I was a strong open source
proponent in the past, but in the past few years I've gotten lazy.
I primarily use Windows
on my desktop and commercial office suites. To date, few open source
projects have received particularly strong reviews.
There has been a lot of discussion over whether or not it can chip away at Windows' dominance on the desktop. Though well received, these efforts are considered a bit of an “also ran.” I've used Linux
in some way, shape, or form for something over 7 years, so I'm not exactly new to the platform.
But, having begun digging deeper into what "open source" means today, I'm compelled to state the platform has come quite a long way!
Window of Opportunity
When one of your systems fails, it's a good time to institute a bit of change. (You're going to have to anyway, right?) So I decided that I would take the replacement device and dual boot it between Windows and OpenSUSE
. If something goes wrong, I'll just rebuild it.
Making it work
I've been impressed at how reliable the partition management components of OpenSUSE work.
If you so choose, you don't have to do anything. The solution decides how much space it needs for Linux and permits Windows a chunk of the partition.

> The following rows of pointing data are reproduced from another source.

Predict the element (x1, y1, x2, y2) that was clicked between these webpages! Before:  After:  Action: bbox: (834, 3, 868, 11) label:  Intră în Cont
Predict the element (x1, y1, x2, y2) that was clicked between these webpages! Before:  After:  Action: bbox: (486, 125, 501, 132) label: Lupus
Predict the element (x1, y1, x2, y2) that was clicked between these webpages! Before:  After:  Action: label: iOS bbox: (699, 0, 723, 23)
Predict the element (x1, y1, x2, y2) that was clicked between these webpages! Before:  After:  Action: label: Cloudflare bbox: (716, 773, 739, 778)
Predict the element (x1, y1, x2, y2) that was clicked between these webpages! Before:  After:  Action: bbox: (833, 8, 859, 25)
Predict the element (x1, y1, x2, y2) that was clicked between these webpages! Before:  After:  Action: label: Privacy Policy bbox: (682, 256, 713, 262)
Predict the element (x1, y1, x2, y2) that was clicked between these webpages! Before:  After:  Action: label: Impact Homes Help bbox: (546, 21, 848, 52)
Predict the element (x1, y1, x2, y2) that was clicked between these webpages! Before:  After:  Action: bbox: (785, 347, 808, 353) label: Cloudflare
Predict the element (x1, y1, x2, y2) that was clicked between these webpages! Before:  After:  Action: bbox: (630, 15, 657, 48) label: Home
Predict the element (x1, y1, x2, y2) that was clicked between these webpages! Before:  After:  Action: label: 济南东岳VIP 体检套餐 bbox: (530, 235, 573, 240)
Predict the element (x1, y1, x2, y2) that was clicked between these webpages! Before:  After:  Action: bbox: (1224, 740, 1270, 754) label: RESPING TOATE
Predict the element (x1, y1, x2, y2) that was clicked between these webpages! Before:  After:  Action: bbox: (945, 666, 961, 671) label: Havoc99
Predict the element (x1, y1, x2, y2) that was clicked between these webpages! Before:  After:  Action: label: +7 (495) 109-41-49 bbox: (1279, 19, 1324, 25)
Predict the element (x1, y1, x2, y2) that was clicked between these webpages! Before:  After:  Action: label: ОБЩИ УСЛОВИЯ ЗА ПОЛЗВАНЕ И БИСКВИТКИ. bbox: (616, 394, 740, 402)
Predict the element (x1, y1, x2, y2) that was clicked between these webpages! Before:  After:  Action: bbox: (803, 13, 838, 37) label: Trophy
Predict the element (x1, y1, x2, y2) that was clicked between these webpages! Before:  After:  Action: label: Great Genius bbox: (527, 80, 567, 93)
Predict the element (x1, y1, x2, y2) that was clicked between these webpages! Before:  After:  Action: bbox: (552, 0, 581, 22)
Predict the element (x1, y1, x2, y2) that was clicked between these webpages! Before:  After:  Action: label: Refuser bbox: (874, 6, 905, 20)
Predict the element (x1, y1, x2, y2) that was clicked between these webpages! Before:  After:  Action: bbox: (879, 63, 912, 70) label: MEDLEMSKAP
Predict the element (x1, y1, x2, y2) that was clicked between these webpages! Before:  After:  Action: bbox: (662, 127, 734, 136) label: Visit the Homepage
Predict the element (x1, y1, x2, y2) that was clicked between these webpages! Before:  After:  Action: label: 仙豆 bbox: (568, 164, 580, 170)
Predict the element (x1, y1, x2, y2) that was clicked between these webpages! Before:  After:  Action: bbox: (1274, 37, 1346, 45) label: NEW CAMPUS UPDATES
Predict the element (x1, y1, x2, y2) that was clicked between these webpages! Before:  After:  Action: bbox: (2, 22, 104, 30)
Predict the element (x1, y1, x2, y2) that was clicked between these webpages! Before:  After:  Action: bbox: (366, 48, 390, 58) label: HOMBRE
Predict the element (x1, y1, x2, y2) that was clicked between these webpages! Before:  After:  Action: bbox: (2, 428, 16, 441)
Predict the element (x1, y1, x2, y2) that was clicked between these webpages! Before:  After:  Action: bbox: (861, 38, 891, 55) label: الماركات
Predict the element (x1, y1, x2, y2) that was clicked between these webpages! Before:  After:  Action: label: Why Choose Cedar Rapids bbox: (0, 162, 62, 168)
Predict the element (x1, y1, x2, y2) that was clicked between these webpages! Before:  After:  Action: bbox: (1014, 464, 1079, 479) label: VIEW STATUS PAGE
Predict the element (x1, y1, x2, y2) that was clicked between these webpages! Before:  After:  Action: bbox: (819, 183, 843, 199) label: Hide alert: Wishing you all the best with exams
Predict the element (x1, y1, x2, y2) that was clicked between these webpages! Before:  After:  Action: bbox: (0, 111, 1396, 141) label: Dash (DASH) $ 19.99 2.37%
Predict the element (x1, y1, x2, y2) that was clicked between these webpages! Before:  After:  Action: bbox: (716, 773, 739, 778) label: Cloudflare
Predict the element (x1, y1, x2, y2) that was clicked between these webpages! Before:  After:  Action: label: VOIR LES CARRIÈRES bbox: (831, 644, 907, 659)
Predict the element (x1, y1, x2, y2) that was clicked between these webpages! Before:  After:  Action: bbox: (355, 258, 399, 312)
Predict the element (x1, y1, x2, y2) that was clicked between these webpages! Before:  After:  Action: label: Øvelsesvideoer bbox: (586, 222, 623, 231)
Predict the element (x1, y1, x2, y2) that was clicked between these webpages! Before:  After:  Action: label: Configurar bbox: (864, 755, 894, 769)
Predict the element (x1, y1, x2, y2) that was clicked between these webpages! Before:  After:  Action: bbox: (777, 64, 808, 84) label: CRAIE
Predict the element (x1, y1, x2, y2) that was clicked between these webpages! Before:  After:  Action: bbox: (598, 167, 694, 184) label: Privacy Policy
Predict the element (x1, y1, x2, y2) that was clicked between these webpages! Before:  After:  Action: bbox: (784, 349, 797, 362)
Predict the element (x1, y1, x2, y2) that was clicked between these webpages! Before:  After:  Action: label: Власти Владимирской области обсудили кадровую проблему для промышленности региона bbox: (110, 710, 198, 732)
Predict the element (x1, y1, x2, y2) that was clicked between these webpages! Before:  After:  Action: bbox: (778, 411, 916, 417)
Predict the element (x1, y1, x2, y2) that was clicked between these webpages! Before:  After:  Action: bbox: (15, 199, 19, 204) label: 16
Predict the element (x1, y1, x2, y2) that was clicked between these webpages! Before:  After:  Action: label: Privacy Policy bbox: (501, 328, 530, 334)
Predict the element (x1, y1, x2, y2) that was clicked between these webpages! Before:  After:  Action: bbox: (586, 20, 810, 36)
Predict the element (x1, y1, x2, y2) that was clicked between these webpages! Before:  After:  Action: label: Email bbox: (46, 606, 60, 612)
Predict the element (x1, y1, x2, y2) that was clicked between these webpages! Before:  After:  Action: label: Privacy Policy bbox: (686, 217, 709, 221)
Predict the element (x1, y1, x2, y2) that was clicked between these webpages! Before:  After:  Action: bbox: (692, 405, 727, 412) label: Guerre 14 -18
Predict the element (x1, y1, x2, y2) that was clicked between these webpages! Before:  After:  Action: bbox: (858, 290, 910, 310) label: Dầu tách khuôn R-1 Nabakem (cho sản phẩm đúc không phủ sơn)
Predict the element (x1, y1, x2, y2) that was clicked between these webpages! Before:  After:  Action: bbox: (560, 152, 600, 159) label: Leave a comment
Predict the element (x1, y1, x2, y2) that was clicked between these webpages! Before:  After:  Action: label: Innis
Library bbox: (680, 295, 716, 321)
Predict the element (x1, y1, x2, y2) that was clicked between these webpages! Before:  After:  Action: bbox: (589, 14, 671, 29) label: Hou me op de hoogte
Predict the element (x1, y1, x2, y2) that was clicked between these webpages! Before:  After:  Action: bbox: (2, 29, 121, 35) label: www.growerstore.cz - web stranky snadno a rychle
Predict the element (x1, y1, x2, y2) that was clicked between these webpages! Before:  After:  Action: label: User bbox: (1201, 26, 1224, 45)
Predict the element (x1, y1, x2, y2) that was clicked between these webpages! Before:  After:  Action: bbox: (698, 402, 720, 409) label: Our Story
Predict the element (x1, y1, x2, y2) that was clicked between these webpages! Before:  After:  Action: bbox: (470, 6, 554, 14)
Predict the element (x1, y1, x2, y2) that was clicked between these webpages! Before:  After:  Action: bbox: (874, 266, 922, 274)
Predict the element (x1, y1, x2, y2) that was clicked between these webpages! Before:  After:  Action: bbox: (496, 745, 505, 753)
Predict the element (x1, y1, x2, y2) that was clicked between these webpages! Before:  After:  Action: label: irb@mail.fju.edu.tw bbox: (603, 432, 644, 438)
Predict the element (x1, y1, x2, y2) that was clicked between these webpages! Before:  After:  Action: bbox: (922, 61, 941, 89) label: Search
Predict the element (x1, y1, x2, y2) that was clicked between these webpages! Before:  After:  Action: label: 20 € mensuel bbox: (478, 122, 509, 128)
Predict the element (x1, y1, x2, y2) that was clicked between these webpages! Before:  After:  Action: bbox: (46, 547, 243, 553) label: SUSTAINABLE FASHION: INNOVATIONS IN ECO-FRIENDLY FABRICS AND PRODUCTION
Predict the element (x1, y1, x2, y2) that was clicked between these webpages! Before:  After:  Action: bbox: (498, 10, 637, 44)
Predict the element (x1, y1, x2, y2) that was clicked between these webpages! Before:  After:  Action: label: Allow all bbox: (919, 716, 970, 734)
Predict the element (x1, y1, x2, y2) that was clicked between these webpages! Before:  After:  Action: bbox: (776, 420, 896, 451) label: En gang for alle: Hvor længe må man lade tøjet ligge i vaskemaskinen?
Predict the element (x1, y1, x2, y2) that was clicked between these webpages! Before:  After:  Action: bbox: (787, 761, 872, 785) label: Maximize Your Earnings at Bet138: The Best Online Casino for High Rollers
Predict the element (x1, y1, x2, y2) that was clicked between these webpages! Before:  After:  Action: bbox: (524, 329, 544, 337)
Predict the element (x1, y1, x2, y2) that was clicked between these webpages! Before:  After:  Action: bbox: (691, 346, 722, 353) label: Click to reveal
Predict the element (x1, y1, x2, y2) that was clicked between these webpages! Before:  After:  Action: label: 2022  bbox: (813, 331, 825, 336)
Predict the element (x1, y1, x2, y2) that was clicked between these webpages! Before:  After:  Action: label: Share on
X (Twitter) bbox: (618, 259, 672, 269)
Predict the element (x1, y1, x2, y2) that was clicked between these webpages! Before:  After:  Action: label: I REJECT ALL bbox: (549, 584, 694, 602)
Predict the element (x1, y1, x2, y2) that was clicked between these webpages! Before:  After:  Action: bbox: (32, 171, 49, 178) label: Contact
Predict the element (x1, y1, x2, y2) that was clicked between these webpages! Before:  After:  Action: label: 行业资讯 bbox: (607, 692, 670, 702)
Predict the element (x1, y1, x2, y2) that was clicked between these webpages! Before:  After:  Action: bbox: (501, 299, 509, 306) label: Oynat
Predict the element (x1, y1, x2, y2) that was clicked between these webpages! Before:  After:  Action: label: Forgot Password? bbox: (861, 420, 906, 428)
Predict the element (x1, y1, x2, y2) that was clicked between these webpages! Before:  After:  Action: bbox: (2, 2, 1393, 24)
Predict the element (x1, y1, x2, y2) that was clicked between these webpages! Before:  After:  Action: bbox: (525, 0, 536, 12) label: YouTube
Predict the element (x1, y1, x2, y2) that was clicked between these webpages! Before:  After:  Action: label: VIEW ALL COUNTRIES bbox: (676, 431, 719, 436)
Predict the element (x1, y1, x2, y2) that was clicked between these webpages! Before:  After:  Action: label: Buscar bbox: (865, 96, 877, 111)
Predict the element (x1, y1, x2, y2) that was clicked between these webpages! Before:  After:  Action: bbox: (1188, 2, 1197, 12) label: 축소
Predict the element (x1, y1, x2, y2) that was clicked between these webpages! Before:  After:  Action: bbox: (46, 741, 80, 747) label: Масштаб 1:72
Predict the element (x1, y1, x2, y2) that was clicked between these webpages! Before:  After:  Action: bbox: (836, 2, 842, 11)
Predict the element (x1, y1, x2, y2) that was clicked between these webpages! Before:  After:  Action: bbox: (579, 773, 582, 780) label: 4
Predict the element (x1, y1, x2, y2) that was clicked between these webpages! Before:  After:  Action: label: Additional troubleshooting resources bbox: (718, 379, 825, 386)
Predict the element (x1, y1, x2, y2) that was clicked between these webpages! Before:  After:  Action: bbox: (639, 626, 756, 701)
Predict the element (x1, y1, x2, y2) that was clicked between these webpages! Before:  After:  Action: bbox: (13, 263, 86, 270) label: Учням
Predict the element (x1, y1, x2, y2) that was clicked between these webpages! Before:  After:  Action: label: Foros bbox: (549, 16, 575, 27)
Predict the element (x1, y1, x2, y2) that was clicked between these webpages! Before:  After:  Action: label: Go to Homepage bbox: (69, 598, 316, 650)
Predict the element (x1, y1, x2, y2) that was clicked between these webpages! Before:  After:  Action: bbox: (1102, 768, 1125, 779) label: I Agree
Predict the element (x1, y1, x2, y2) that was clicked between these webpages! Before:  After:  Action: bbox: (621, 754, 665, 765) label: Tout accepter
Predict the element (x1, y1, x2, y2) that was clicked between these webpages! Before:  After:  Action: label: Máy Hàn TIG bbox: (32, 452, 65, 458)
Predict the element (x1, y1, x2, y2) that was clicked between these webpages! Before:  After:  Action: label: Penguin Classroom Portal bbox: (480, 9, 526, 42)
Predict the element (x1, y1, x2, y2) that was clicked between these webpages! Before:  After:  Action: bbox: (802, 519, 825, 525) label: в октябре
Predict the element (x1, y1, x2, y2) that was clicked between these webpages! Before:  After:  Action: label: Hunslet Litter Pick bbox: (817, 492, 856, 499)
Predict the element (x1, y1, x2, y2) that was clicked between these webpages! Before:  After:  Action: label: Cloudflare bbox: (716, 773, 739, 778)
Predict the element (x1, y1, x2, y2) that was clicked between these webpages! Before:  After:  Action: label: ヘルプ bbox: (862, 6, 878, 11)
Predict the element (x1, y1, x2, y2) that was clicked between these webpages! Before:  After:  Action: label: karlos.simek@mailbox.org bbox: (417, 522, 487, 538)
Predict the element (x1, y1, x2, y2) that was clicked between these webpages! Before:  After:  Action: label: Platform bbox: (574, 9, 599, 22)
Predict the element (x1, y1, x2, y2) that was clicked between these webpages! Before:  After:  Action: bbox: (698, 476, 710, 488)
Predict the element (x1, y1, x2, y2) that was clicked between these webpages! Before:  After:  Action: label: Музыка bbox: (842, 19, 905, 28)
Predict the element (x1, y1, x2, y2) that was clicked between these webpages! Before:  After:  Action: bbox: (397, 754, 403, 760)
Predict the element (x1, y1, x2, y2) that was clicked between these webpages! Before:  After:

In fact, there were only two components of the install that didn't “just work” without intervention -- one of which was the first opportunity to configure wireless connectivity. Because there was no opportunity to configure the ssid and encryption, I couldn't just use a network repository to build the system.
The other issue had to do with the NVIDIA
graphics card. While I had to do a quick search on the recommended installation process, it was extremely simple to install.
Configure the system to recognize the vendor's repository, start typing the name of the package, and it will filter for you. Accept the package, and voila
! I reran the graphics card configuration, selected the display, and ... success.
The Next Step
I've not yet sprung the change on my wife. She's been fighting this conversion for years.
But I feel pretty good about the chances of this system to grow on her. The tools are there. OpenOffice
is very functional as an Office platform, and there are all kinds of other great open source projects out there for word processing, money management, photo manipulation -- you name it.
As far as the little woman's concerned, the jury is still out, but I'm pleased with the functionality.
Next up? Applications. Do open source applications deliver reasonable usability? We'll find out.